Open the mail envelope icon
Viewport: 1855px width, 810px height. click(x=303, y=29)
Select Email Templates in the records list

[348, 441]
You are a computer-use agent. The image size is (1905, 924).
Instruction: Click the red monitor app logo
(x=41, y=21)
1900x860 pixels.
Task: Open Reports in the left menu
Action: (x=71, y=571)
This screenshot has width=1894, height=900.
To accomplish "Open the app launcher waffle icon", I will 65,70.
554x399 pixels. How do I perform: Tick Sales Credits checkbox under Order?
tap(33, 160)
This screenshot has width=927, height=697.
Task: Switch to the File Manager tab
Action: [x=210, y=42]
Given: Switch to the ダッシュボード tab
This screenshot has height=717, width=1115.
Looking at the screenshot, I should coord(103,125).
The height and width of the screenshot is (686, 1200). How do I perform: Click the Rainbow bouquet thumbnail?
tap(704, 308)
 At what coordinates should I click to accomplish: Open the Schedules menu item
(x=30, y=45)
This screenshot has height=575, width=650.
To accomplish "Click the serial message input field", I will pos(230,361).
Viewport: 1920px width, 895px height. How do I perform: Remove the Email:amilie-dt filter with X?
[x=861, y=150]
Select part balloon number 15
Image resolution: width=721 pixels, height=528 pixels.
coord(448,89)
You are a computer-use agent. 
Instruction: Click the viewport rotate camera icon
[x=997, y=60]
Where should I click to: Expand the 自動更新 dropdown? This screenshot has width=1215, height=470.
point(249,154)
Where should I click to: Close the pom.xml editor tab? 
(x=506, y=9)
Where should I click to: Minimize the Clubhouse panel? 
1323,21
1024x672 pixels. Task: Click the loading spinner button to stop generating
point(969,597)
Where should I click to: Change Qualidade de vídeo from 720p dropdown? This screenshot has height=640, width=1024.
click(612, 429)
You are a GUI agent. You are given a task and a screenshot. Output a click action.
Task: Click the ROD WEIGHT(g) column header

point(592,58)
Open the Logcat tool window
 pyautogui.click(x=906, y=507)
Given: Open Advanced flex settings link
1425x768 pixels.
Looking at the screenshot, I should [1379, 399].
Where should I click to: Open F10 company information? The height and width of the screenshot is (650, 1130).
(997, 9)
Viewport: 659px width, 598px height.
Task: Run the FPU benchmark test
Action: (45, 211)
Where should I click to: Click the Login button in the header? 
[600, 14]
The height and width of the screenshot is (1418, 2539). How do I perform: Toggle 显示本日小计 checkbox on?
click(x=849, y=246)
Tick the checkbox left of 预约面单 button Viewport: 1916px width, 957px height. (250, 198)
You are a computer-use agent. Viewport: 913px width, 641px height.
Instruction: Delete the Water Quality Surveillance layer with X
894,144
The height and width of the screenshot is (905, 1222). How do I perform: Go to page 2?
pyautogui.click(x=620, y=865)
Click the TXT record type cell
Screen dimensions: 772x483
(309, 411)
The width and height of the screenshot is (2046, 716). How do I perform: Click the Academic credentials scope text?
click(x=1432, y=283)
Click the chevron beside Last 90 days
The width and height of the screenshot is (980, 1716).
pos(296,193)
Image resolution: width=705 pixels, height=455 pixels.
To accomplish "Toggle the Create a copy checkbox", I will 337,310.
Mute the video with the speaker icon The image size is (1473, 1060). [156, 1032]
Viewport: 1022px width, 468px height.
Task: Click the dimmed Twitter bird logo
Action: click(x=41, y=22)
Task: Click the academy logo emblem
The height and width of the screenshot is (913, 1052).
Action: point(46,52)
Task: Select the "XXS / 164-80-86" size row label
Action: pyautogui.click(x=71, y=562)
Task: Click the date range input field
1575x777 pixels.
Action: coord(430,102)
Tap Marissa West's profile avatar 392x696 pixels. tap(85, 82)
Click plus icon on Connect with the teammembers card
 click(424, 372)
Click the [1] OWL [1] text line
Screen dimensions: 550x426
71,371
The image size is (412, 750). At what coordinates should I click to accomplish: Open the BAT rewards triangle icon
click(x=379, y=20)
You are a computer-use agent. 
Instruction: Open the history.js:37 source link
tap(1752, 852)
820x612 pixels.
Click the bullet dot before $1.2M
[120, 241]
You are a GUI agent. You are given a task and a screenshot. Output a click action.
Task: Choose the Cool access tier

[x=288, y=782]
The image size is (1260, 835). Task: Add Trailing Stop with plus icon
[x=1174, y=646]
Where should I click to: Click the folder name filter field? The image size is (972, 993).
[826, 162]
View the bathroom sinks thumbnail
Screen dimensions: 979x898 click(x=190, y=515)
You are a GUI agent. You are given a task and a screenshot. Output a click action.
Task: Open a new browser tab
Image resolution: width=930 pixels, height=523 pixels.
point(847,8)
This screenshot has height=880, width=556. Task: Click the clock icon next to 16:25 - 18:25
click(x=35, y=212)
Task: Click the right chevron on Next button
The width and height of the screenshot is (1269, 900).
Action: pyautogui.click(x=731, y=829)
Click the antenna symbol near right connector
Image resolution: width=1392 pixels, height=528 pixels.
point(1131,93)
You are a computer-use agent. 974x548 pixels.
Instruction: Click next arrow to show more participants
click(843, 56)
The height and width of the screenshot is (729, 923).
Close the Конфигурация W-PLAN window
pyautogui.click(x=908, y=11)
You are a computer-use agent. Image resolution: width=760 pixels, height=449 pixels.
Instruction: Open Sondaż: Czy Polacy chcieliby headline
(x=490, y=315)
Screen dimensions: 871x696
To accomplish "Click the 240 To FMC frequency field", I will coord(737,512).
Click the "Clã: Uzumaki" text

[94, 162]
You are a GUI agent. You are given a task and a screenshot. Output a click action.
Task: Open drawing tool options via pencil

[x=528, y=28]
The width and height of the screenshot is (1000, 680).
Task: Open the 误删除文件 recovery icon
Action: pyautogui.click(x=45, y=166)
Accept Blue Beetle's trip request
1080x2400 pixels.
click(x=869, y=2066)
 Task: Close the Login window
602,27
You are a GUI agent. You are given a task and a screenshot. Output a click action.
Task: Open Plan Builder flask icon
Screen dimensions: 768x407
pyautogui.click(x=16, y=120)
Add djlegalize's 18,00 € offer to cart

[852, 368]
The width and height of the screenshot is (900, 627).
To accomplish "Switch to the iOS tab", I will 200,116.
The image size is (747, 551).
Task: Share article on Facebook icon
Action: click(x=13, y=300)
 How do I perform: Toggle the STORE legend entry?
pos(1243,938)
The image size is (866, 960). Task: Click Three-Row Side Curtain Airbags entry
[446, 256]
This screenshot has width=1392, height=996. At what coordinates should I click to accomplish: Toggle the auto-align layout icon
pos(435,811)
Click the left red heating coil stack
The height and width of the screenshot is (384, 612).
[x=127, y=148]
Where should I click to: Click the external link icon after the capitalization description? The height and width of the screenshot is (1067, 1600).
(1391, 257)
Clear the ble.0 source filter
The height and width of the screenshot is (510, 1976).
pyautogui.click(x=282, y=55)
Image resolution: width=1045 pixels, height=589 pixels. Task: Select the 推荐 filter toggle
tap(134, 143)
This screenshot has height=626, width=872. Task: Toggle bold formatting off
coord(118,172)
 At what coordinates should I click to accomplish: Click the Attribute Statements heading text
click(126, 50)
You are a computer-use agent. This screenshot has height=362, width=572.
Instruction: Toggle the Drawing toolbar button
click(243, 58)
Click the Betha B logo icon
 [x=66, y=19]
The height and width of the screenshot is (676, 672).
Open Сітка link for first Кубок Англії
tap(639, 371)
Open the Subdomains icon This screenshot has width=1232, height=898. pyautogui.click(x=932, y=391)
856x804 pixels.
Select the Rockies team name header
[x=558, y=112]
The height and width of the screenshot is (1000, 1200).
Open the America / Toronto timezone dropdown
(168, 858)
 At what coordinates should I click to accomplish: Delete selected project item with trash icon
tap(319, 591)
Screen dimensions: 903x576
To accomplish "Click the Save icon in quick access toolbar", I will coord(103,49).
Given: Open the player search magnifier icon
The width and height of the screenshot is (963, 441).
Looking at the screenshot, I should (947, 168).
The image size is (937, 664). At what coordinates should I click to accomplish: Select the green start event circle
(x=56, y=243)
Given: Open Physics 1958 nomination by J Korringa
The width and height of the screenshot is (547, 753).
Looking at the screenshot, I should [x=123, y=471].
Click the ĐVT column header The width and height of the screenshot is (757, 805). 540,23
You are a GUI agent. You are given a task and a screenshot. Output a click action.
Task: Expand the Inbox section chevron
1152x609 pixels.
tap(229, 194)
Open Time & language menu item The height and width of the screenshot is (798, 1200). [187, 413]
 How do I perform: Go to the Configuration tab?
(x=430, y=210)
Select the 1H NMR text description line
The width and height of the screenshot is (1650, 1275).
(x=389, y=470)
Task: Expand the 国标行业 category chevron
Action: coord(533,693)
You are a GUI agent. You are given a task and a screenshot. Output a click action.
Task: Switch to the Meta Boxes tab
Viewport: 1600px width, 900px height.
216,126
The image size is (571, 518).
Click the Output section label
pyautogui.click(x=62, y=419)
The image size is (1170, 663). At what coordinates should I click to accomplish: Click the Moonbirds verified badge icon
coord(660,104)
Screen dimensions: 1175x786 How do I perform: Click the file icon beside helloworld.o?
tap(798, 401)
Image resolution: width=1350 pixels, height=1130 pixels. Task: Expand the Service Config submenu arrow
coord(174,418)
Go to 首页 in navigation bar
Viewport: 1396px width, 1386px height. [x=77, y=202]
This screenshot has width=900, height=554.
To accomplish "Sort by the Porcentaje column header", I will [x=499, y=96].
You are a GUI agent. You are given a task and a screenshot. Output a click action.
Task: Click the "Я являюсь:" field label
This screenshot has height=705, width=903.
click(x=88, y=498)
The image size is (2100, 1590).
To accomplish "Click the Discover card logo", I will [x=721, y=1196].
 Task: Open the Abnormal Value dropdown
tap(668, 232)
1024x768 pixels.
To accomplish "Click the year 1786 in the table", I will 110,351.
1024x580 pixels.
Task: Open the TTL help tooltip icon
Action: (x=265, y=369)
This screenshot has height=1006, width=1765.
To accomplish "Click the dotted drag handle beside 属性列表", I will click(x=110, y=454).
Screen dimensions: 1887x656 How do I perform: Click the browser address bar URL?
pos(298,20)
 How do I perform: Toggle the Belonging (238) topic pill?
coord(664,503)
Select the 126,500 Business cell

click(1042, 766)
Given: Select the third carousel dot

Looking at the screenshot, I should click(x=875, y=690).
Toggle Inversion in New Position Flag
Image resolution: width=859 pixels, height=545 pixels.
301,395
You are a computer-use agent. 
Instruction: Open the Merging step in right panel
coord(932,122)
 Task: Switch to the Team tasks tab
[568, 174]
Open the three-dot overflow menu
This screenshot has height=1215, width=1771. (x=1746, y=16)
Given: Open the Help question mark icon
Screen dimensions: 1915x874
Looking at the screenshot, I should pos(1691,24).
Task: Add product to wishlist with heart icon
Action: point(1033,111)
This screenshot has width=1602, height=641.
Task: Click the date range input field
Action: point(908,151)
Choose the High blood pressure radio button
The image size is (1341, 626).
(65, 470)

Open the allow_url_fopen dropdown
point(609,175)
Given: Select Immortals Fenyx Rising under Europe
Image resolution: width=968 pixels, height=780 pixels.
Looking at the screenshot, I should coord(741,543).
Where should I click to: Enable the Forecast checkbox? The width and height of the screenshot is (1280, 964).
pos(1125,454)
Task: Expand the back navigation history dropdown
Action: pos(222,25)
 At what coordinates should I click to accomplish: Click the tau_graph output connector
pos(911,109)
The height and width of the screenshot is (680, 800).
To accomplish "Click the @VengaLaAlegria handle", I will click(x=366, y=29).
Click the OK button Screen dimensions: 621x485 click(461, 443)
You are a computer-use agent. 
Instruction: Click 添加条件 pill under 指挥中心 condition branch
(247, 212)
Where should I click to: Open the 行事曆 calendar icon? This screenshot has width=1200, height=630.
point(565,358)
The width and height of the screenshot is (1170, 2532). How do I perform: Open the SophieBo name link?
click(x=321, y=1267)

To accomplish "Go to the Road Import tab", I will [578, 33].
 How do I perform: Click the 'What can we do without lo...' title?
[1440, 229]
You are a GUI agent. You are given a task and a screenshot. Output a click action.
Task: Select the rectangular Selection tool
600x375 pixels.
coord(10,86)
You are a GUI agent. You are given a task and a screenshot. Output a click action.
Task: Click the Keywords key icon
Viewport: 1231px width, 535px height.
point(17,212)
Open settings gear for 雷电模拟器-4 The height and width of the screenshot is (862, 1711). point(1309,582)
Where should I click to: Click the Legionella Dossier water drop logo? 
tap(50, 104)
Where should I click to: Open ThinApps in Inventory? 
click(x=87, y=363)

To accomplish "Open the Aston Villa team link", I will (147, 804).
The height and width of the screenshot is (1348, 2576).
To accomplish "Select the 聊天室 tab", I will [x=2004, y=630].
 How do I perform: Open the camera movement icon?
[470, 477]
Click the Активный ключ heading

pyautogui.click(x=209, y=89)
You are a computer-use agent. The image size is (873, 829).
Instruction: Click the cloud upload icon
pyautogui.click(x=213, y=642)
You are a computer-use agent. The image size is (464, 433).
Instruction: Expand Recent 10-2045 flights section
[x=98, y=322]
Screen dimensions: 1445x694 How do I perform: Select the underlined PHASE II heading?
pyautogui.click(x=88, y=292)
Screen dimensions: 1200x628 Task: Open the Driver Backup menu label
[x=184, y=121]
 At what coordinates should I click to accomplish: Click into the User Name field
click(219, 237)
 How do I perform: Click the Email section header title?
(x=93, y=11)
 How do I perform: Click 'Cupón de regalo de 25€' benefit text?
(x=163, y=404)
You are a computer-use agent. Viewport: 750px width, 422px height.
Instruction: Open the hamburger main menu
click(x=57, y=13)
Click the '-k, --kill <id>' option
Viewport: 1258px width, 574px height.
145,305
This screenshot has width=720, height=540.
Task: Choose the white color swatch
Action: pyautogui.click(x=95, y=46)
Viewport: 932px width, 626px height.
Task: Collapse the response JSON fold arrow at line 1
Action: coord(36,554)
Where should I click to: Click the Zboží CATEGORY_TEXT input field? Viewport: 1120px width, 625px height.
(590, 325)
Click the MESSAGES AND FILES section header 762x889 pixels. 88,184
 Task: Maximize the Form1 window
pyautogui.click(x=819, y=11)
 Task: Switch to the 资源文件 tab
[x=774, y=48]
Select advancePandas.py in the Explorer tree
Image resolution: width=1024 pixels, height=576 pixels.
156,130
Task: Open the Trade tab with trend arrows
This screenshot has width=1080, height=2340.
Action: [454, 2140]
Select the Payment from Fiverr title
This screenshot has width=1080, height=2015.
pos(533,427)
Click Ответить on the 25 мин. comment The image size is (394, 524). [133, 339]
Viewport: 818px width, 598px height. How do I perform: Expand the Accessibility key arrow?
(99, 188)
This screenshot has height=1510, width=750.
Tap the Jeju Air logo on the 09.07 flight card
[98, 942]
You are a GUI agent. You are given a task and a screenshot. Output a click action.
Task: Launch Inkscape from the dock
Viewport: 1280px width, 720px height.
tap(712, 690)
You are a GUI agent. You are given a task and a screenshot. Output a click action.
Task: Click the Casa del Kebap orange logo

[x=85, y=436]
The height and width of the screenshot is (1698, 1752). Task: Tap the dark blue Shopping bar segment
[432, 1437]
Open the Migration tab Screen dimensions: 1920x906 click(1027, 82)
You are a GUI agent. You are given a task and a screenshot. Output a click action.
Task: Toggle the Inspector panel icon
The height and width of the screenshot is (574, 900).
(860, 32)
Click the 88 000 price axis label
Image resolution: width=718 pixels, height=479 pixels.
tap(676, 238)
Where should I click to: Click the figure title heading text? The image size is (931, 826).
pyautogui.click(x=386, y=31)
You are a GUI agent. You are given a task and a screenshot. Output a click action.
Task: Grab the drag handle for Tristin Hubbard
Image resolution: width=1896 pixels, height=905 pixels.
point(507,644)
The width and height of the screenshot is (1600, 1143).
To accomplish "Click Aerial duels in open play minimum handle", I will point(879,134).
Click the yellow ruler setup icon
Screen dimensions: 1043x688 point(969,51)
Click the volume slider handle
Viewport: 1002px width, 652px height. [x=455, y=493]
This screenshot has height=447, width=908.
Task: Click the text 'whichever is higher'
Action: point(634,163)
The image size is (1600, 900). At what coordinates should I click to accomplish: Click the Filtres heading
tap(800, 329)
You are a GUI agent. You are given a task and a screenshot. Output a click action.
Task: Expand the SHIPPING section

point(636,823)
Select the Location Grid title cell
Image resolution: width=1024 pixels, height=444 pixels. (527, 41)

The task »
Give back the opening line of the records above and every line after it, up to and including the one with "This screenshot has width=1894, height=900.", unchanged.

Problem solution »
Open the mail envelope icon
Viewport: 1855px width, 810px height. click(x=303, y=29)
Select Email Templates in the records list

[348, 441]
You are a computer-use agent. The image size is (1905, 924).
Instruction: Click the red monitor app logo
(x=41, y=21)
1900x860 pixels.
Task: Open Reports in the left menu
Action: (x=71, y=571)
This screenshot has width=1894, height=900.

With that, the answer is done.